== Record set
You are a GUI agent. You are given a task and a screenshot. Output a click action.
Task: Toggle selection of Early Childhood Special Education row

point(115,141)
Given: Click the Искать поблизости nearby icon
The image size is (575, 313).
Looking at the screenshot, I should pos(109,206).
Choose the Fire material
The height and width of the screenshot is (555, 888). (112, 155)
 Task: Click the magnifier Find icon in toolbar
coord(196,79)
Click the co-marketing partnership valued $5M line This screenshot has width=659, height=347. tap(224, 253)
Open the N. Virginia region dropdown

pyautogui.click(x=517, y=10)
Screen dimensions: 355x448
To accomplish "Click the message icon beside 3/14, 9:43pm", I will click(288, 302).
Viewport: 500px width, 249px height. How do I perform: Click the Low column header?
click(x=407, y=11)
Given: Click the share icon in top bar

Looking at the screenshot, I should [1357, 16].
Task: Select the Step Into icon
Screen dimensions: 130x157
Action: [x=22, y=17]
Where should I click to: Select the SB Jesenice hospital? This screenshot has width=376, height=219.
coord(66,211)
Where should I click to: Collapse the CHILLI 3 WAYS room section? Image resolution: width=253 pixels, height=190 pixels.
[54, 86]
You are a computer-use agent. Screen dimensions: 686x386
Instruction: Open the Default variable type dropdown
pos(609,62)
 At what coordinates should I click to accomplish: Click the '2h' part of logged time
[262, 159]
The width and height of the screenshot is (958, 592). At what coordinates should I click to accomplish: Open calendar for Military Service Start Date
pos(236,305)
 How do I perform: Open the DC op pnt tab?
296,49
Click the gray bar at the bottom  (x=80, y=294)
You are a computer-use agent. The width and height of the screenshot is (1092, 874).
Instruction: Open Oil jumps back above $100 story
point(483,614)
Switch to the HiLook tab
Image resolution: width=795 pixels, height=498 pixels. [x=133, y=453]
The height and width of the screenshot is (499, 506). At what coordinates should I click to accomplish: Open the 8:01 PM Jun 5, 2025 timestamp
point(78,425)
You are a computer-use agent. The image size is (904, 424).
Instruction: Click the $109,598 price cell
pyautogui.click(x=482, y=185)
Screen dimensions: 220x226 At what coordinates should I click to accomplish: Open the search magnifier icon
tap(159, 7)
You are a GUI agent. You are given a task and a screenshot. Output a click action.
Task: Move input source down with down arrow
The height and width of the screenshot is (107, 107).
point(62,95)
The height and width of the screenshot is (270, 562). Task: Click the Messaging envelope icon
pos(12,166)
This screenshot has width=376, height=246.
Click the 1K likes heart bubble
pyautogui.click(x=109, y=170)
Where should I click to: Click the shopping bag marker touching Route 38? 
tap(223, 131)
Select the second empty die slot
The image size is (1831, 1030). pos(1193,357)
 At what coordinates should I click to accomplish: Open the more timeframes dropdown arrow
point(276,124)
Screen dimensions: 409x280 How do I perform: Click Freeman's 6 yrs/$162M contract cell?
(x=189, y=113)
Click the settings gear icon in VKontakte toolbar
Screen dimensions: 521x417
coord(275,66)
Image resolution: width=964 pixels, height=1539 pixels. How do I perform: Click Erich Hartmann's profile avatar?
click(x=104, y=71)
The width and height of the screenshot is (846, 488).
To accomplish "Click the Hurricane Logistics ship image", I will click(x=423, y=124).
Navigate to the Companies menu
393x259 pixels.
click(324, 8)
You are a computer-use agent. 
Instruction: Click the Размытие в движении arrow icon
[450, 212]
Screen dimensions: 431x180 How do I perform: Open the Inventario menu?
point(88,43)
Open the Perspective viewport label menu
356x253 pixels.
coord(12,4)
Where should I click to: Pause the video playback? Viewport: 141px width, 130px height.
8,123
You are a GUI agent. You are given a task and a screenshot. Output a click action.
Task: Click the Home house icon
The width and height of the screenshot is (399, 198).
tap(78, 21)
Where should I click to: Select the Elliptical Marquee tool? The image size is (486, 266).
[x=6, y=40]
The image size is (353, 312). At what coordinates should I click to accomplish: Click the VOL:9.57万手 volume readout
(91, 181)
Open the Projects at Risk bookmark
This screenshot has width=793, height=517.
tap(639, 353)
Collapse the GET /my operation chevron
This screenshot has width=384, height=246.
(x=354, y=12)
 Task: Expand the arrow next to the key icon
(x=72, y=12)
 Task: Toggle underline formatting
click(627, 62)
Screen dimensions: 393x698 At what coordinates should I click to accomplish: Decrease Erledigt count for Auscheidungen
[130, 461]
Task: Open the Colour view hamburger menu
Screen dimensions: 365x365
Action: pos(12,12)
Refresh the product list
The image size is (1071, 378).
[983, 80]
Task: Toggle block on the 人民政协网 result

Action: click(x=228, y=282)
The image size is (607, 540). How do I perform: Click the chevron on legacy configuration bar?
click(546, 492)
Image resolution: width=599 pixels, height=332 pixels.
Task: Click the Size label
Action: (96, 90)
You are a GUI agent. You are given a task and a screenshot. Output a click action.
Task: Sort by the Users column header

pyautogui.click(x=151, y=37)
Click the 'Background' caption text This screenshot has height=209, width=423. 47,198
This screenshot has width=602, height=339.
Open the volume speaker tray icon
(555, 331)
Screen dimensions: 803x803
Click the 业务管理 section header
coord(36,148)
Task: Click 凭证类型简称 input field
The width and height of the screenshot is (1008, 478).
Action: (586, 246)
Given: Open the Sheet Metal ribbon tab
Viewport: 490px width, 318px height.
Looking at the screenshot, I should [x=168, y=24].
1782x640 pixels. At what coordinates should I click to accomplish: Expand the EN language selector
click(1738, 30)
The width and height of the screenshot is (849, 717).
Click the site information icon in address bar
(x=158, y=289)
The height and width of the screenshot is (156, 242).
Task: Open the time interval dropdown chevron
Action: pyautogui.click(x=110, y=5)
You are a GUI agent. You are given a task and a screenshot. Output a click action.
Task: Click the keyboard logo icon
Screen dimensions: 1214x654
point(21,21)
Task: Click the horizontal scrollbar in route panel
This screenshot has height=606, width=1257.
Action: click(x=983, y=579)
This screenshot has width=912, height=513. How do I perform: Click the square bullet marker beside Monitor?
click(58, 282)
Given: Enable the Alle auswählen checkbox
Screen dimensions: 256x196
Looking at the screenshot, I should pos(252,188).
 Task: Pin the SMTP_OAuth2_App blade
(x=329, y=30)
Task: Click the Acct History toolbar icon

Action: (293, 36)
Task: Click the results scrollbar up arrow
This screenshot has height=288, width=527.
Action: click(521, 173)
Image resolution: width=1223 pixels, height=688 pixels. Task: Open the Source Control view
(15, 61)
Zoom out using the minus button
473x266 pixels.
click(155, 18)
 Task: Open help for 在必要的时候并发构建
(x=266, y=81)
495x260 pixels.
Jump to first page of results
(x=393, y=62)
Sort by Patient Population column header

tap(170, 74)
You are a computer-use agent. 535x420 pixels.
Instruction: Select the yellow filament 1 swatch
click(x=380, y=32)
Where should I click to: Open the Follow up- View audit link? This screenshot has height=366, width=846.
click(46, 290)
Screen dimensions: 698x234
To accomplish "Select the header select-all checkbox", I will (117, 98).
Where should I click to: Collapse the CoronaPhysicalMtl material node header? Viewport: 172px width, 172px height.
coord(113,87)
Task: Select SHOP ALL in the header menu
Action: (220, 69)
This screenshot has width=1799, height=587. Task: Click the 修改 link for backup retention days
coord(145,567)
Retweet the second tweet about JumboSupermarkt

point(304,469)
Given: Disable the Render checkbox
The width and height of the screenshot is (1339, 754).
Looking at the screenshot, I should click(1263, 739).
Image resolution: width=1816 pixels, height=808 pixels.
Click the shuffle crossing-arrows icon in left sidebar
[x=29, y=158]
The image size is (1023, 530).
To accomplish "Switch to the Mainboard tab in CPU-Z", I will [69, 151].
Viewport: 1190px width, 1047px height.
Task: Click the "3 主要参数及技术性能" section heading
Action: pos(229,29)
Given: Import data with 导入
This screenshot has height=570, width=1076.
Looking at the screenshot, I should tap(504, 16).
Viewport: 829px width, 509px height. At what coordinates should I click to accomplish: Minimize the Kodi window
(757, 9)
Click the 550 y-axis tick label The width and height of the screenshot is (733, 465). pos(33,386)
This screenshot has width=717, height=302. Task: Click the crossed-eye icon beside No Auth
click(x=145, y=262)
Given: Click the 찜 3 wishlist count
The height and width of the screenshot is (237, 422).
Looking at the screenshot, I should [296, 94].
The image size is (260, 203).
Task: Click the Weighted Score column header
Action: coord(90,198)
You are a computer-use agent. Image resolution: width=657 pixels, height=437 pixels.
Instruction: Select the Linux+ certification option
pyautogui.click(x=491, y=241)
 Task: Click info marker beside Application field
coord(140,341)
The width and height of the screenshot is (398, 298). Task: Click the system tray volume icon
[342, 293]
====
If a line in the records above holds the string "with", copy it.

#### Answer for the task
Task: Move input source down with down arrow
Given: Import data with 导入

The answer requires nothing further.